一 自立経営の育成に役立てるため、農地権利取得の最高面積制限を適用しない
二 農業生産法人の制度を設け、協業による大規模経営が成立する道を開く
三 農地流動化に役立てるため、農協による農地の貸付、売渡しを目的とする信託制度を設ける
(暉峻衆三編『日本農業史』二九七頁)
しかし、事態は予測したようには進まなかった。農家労働力は昭和三〇年(一九五五)から四〇年(一九六五)の間に四〇三万人減少し、農家数も三八万戸弱減り、農村では青壮年労働者不足から「三ちゃん農業」という言葉が流行語になった。昭和四〇年で見ると二ヘクタール以上の農家は三〇年より四万五〇〇〇戸増えて二五万四〇〇〇戸となったが、農家総数の七三パーセントを占める一ヘクタール未満農家の八七パーセントまでが兼業農家として村に残った。
米作先進地と位置づけられている高根沢町でも事情はよく似ていた。表3・4で見ると昭和三五~四五年の間に農家数は一一四戸減っているがその内訳を見ると、一ヘクタール未満層で六二戸、一~二ヘクタール未満層で九九戸減って、二ヘクタール以上層が四七戸増加したからである。専業農家は三五年の一、六二八戸から僅か三一七戸に減っている。一〇年間で専業農家率は五六パーセントから一二パーセントに減った。兼業農家は三五年の一、三〇二戸から二、四九九戸に増えたが、そのうち農業を主にする第一種兼業一、四六七戸、農業を従とする第二種兼業は一、〇三二戸である。

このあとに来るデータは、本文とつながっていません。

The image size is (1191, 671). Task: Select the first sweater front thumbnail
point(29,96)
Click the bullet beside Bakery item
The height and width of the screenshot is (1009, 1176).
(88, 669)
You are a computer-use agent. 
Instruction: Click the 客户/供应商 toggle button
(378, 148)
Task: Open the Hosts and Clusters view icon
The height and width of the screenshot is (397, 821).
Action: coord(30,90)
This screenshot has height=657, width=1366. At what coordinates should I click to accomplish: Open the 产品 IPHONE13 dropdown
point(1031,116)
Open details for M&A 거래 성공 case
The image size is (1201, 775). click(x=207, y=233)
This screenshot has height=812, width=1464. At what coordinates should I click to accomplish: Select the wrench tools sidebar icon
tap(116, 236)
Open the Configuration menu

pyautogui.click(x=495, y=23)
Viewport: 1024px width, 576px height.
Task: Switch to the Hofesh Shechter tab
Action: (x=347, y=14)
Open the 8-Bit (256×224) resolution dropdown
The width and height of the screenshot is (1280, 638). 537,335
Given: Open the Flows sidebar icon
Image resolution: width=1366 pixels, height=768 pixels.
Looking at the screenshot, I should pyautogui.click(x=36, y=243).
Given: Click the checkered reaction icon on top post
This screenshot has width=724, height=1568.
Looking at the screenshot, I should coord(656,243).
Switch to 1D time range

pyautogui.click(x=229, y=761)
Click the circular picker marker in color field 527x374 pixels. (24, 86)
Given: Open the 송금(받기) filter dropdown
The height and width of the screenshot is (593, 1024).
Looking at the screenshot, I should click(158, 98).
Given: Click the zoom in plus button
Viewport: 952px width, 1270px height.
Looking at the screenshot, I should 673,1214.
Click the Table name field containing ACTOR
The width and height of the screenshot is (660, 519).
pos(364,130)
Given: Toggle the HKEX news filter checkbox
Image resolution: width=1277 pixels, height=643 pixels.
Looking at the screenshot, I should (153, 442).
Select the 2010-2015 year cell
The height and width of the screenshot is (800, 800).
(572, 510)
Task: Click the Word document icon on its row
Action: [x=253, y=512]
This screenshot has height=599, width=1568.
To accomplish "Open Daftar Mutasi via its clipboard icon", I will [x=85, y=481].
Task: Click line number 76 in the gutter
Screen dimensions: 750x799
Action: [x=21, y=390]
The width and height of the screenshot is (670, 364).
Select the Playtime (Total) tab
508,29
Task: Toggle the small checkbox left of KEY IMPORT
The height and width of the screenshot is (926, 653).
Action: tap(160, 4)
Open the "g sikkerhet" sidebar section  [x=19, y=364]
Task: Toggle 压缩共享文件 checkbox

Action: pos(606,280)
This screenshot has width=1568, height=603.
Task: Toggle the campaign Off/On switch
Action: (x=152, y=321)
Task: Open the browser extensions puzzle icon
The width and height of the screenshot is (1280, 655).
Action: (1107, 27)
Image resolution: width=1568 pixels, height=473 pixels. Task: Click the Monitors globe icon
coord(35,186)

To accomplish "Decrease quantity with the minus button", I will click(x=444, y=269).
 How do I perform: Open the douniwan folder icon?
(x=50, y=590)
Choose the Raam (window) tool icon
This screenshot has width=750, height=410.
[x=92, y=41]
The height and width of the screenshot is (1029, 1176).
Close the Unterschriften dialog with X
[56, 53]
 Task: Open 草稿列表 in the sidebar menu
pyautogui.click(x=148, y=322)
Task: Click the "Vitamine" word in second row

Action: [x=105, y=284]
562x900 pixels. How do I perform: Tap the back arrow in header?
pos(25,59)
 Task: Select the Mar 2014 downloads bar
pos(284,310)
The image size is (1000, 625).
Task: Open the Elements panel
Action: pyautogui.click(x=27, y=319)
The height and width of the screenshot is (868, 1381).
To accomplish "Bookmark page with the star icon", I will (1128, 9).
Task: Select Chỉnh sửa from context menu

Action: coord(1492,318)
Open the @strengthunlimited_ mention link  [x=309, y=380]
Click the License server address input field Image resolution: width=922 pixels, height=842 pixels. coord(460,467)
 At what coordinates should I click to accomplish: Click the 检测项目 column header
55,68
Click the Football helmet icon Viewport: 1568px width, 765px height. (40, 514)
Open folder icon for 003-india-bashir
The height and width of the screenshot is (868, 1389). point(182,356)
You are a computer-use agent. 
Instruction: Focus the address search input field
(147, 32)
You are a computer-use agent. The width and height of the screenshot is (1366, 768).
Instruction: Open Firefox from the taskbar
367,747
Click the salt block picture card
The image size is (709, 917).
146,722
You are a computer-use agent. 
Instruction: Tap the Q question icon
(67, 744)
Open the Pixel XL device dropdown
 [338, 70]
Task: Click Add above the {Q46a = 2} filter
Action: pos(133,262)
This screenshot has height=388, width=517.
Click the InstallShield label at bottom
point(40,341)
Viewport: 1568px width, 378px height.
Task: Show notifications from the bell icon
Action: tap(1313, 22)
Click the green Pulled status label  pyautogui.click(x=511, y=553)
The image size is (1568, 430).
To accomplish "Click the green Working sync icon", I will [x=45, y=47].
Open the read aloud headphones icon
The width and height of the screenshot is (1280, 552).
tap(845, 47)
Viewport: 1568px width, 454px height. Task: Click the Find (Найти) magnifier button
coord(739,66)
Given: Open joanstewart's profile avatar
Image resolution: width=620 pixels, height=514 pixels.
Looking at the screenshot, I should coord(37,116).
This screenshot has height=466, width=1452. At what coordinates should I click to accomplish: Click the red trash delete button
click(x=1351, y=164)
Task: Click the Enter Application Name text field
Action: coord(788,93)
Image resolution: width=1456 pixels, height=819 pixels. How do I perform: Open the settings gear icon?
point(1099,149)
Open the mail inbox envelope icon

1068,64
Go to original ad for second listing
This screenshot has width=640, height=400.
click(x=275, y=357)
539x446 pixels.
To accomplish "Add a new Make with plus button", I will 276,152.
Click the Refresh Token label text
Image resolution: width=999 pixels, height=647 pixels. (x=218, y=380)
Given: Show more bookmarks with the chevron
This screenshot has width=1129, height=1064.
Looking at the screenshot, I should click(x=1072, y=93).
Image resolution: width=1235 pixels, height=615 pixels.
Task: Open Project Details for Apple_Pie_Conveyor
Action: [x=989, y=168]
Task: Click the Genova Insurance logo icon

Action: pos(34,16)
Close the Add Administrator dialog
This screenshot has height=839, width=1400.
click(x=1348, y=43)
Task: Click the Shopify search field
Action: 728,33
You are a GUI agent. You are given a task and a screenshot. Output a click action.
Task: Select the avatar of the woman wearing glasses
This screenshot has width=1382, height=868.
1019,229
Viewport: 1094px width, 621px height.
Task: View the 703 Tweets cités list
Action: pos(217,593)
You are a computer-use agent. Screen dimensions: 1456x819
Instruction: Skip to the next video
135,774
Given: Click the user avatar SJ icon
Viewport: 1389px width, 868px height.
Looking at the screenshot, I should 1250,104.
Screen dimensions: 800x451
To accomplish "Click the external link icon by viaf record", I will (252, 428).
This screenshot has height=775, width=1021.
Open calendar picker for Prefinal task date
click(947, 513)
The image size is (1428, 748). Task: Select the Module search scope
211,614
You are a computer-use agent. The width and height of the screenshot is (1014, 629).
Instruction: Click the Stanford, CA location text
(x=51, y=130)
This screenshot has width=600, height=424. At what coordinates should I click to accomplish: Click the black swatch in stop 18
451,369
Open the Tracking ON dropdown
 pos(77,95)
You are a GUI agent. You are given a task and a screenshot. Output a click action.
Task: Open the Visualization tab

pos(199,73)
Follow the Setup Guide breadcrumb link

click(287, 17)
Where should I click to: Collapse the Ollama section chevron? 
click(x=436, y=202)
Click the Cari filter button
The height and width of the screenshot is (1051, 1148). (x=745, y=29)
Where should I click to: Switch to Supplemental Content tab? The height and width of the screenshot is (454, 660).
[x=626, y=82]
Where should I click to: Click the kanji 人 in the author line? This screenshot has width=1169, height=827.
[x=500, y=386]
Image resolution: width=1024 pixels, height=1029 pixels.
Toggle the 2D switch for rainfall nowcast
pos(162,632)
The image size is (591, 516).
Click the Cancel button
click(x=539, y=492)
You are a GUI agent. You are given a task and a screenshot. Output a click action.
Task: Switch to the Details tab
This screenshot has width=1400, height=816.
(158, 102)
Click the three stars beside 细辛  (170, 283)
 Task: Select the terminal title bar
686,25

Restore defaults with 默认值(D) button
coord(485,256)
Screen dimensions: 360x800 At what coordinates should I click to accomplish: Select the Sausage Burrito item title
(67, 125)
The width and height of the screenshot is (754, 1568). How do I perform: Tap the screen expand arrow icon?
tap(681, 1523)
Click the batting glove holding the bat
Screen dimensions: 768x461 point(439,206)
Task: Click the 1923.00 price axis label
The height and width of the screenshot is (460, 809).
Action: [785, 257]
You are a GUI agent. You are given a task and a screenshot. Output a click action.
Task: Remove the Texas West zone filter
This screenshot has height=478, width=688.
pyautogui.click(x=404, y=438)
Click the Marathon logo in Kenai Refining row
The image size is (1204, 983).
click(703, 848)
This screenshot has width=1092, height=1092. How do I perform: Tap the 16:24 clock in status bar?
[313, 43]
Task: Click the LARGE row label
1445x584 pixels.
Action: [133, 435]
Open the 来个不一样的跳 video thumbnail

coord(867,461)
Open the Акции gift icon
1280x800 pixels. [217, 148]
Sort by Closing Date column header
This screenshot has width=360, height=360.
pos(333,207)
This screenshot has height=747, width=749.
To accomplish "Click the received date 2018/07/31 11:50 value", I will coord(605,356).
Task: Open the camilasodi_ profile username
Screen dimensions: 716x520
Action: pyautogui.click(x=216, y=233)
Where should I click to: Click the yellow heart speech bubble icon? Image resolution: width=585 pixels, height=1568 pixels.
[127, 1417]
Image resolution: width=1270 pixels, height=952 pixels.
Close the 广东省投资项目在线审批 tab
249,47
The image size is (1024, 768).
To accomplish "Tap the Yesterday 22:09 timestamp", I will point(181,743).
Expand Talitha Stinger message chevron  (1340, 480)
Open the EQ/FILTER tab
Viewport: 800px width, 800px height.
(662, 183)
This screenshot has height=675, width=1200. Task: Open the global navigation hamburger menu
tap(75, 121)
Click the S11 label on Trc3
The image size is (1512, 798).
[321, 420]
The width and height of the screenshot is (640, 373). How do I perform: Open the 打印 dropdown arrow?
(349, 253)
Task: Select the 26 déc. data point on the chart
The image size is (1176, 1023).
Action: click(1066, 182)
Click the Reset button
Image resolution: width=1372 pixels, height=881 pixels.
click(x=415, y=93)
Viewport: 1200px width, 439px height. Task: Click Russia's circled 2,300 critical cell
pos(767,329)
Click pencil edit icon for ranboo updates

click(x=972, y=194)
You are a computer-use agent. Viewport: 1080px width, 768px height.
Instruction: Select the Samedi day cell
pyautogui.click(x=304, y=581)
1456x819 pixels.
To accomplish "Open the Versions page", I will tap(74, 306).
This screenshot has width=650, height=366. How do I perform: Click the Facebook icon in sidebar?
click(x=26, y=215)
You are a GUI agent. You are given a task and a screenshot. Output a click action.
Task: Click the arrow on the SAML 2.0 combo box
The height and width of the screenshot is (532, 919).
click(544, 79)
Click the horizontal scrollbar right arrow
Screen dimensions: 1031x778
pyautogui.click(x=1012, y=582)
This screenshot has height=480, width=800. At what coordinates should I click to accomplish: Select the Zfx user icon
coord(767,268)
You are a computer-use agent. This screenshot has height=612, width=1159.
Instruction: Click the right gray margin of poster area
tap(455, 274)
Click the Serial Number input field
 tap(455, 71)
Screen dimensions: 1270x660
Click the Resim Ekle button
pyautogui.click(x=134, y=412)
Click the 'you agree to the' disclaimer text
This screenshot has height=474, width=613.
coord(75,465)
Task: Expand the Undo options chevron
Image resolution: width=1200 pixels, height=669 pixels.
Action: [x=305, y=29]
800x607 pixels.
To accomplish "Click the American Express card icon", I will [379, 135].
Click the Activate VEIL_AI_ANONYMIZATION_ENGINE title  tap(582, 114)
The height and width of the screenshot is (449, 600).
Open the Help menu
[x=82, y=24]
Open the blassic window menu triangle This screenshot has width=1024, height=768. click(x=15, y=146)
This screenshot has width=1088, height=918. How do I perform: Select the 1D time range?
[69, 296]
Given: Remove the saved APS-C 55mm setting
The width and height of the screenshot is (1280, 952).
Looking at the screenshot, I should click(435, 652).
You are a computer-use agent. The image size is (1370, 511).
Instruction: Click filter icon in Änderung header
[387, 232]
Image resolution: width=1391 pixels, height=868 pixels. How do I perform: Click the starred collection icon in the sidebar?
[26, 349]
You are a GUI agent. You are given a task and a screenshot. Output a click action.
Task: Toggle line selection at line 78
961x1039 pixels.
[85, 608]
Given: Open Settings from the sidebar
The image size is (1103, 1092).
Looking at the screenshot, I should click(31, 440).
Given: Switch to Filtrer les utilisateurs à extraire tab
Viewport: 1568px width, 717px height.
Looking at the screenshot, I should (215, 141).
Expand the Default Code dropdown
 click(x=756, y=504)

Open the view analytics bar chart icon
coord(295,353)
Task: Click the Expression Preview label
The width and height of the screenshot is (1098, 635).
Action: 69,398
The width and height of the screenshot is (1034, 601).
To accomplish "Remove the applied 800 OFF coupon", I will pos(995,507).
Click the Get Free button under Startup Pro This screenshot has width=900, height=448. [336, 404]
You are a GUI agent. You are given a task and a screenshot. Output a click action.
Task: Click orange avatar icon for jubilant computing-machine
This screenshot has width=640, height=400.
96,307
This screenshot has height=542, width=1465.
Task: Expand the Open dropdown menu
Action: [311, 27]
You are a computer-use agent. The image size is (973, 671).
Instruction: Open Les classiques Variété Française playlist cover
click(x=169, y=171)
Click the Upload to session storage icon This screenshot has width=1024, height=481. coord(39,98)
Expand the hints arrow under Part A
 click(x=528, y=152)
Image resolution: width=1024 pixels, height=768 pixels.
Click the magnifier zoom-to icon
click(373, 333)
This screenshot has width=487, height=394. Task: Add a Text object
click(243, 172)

従って、基本法が育成したい自立経営を営める二ヘクタール以上層の増加もみられたが、同時に基本法が期待した離農による農地の流動化はあまり起きず、二ヘクタール以上層九四四戸の三分ノ一程度しか専業農家に止まっていない。
このような急激な農家経営の変化の原因は次のように説明されている。
一 相対的に安い麦類、飼料作物、大豆、果実などの農産物や肉類など食品類の輸入が急増して、日本の農畜産物は価格の引き下げを迫られ、農業が引き合わなくなり兼業がすすんだ
二 農業は土地基盤整備、耕耘から脱穀・調整の機械化、装置化など多額の資金が必要な産業に転化し、資金を得るための兼業や負債を返済のための兼業が増えた
三 耐久消費財(TV、冷蔵庫、洗濯機、電子レンジ、ステレオ等)の普及、教育水準の上昇、都市と農村の生活水準の平均化などで農家の現金支出が増え、兼業で補わざるを得なくなった
本町のような米作地帯でも道路の整備とモータリゼイションが進む過程で生活の都市化が進行して、この説明どおりの状況がうまれていた。昭和三七年(一九六二)二月の町広報「たかねざわ」の「これからの農業をどう考えるか」という座談会で町内からの出稼ぎの多いことが問題となった。その目的を調べると、「農業再生産のため」一割、「テレビ・オートバイ購入のため」二割、他は「生活に困って」と「隣が行くからだ」という。自立経営の出来る農家の当主や後継者が多く、農研クラブの会合も出来ないことや水稲一本の経営者が多いことが問題だと話し合われている。二、三町歩の経営者の出稼ぎには批判もでていた。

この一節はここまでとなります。